--- Information shown Enclosed Below ---

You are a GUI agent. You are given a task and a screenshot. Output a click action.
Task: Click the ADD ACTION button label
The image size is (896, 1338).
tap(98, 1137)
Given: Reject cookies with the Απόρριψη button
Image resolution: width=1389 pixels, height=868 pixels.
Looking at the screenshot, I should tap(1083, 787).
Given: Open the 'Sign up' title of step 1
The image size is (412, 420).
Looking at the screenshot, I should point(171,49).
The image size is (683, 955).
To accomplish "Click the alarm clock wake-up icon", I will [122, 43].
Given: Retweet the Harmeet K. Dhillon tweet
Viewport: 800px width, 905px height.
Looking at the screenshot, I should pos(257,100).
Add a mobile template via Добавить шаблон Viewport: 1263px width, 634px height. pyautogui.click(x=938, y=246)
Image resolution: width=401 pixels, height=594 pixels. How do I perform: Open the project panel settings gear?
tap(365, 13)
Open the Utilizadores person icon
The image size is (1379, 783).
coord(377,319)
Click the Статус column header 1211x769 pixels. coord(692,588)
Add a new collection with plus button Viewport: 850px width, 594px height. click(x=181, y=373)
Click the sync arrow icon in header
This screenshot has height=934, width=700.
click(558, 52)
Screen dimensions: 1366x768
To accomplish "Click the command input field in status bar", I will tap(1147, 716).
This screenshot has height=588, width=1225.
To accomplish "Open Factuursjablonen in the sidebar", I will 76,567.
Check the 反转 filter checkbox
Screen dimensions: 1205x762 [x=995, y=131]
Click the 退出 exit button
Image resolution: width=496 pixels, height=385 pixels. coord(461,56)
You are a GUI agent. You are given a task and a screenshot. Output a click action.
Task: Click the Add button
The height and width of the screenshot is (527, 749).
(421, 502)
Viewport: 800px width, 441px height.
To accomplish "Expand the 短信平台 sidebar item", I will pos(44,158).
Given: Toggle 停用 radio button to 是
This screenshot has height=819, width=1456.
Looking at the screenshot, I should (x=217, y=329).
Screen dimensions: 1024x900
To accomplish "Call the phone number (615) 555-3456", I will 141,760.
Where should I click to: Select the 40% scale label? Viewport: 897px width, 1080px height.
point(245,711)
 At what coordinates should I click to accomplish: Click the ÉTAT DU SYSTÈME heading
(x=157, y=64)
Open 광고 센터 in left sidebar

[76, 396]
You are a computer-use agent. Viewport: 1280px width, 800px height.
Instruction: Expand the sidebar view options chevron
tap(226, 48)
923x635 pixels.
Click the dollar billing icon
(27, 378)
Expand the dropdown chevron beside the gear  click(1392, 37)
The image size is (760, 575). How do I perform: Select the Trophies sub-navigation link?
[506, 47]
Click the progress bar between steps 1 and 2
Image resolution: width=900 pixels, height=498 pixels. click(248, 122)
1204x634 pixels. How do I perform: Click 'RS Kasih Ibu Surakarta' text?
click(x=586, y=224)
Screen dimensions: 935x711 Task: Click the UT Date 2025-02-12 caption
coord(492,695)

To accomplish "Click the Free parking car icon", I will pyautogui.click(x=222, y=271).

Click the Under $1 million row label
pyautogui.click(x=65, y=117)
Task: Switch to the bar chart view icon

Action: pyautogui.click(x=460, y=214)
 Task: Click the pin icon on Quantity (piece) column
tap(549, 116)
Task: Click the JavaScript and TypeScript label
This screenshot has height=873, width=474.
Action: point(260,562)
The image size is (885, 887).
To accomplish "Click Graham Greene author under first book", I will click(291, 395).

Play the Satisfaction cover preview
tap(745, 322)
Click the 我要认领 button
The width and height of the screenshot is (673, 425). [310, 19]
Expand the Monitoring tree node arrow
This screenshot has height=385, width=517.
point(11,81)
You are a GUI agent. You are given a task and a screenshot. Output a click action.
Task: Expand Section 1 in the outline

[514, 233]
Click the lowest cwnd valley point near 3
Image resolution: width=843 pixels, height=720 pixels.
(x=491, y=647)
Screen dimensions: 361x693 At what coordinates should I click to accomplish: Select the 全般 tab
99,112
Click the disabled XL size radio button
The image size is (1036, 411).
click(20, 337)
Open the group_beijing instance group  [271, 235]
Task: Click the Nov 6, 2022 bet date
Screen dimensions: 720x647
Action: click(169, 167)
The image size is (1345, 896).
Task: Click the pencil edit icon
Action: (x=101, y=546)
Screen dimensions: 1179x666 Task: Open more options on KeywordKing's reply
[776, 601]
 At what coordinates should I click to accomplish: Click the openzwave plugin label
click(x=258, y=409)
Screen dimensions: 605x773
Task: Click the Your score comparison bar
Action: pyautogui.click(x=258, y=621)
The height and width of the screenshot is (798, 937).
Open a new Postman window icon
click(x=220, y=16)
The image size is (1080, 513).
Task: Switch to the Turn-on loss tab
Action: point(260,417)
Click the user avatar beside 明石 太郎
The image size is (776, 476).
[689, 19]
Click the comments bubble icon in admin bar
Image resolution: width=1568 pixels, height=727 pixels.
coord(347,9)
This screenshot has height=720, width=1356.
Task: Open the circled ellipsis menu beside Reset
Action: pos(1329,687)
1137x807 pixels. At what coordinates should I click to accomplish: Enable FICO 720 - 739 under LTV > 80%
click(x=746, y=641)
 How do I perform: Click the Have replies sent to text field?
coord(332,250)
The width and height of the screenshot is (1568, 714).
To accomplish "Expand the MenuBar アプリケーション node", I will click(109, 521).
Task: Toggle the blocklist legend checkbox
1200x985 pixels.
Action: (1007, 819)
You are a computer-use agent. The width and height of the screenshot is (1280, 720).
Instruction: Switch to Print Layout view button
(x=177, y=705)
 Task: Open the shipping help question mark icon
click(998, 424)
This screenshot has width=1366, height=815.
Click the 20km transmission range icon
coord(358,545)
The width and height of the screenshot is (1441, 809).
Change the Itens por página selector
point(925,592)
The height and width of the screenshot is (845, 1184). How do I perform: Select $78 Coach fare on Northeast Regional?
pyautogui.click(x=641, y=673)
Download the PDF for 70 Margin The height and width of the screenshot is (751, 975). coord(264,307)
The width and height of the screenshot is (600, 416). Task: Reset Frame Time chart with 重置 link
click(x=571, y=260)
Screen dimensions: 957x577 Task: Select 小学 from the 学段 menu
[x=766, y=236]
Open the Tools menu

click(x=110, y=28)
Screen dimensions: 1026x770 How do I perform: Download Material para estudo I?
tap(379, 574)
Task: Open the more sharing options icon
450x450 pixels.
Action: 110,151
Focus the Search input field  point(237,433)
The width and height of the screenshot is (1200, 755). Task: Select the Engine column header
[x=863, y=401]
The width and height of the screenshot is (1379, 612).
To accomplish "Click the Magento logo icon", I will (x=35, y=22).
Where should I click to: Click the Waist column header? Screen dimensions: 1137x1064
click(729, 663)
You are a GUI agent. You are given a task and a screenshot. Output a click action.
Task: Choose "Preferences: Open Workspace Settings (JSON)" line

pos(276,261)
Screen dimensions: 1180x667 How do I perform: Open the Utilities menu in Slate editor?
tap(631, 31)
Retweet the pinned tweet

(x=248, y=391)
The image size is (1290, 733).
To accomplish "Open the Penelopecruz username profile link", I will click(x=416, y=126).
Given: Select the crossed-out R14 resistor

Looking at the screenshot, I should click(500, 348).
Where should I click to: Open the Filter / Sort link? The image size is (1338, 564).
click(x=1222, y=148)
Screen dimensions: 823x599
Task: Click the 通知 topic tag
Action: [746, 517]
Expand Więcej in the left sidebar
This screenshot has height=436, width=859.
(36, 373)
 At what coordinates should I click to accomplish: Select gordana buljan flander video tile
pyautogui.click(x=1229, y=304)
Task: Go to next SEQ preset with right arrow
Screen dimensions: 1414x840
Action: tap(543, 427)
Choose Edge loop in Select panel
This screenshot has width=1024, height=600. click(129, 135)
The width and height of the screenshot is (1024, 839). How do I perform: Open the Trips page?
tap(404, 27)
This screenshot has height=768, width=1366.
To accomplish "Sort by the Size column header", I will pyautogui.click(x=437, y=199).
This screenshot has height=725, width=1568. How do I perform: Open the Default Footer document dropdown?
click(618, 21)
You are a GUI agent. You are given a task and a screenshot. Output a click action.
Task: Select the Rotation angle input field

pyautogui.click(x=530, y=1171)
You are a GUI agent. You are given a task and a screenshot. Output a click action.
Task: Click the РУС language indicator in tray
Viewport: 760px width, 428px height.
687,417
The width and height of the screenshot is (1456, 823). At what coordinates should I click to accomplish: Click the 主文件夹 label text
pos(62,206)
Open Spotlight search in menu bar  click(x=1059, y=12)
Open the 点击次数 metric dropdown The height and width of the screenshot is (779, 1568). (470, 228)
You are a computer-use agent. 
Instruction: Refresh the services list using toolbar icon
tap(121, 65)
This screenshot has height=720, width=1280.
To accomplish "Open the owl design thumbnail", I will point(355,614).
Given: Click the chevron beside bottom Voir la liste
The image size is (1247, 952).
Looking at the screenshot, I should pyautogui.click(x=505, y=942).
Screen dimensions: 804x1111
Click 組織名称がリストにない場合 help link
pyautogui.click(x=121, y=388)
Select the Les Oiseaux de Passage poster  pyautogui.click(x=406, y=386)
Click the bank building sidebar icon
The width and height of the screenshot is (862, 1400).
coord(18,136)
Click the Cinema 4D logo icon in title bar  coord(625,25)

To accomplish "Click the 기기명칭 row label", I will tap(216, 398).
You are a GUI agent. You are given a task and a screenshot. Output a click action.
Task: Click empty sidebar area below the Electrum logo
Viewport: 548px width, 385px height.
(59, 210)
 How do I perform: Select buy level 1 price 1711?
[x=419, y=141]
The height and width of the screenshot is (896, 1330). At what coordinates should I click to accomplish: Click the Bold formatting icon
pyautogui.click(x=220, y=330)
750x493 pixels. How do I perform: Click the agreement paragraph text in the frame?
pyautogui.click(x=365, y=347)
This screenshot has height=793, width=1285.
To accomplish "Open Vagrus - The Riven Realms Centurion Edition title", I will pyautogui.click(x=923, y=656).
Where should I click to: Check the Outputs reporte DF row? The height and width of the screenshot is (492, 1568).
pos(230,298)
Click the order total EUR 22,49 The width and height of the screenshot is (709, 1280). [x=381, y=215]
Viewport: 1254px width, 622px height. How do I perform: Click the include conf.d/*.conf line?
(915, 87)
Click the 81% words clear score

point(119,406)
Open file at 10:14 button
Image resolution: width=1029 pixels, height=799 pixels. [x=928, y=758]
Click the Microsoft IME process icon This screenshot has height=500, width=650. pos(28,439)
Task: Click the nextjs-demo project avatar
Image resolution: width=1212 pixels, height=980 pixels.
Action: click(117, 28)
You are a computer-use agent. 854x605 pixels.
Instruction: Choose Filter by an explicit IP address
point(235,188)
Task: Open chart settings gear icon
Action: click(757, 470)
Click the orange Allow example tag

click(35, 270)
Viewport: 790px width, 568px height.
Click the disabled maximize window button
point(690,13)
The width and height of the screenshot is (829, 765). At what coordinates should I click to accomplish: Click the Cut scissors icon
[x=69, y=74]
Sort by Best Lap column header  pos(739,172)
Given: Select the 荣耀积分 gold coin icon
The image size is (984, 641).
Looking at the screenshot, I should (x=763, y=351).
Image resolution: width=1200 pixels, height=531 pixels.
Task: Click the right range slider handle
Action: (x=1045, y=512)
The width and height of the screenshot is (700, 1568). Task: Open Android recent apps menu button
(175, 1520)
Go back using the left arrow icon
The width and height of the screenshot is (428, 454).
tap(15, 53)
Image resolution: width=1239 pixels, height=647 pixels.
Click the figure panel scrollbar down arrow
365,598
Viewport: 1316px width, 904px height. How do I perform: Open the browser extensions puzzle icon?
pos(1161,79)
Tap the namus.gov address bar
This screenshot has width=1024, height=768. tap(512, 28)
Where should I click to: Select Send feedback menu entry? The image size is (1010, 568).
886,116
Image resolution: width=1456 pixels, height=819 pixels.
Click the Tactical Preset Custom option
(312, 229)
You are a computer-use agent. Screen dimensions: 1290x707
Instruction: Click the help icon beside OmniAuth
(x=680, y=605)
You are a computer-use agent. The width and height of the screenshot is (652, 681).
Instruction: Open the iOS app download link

--- End of Enclosed Information shown ---

**Aim of the task:** In the records above, which lines hold the string "logo"? Copy each one.

**Exercise output:**
To accomplish "Click the Magento logo icon", I will (x=35, y=22).
Click the Cinema 4D logo icon in title bar  coord(625,25)
Task: Click empty sidebar area below the Electrum logo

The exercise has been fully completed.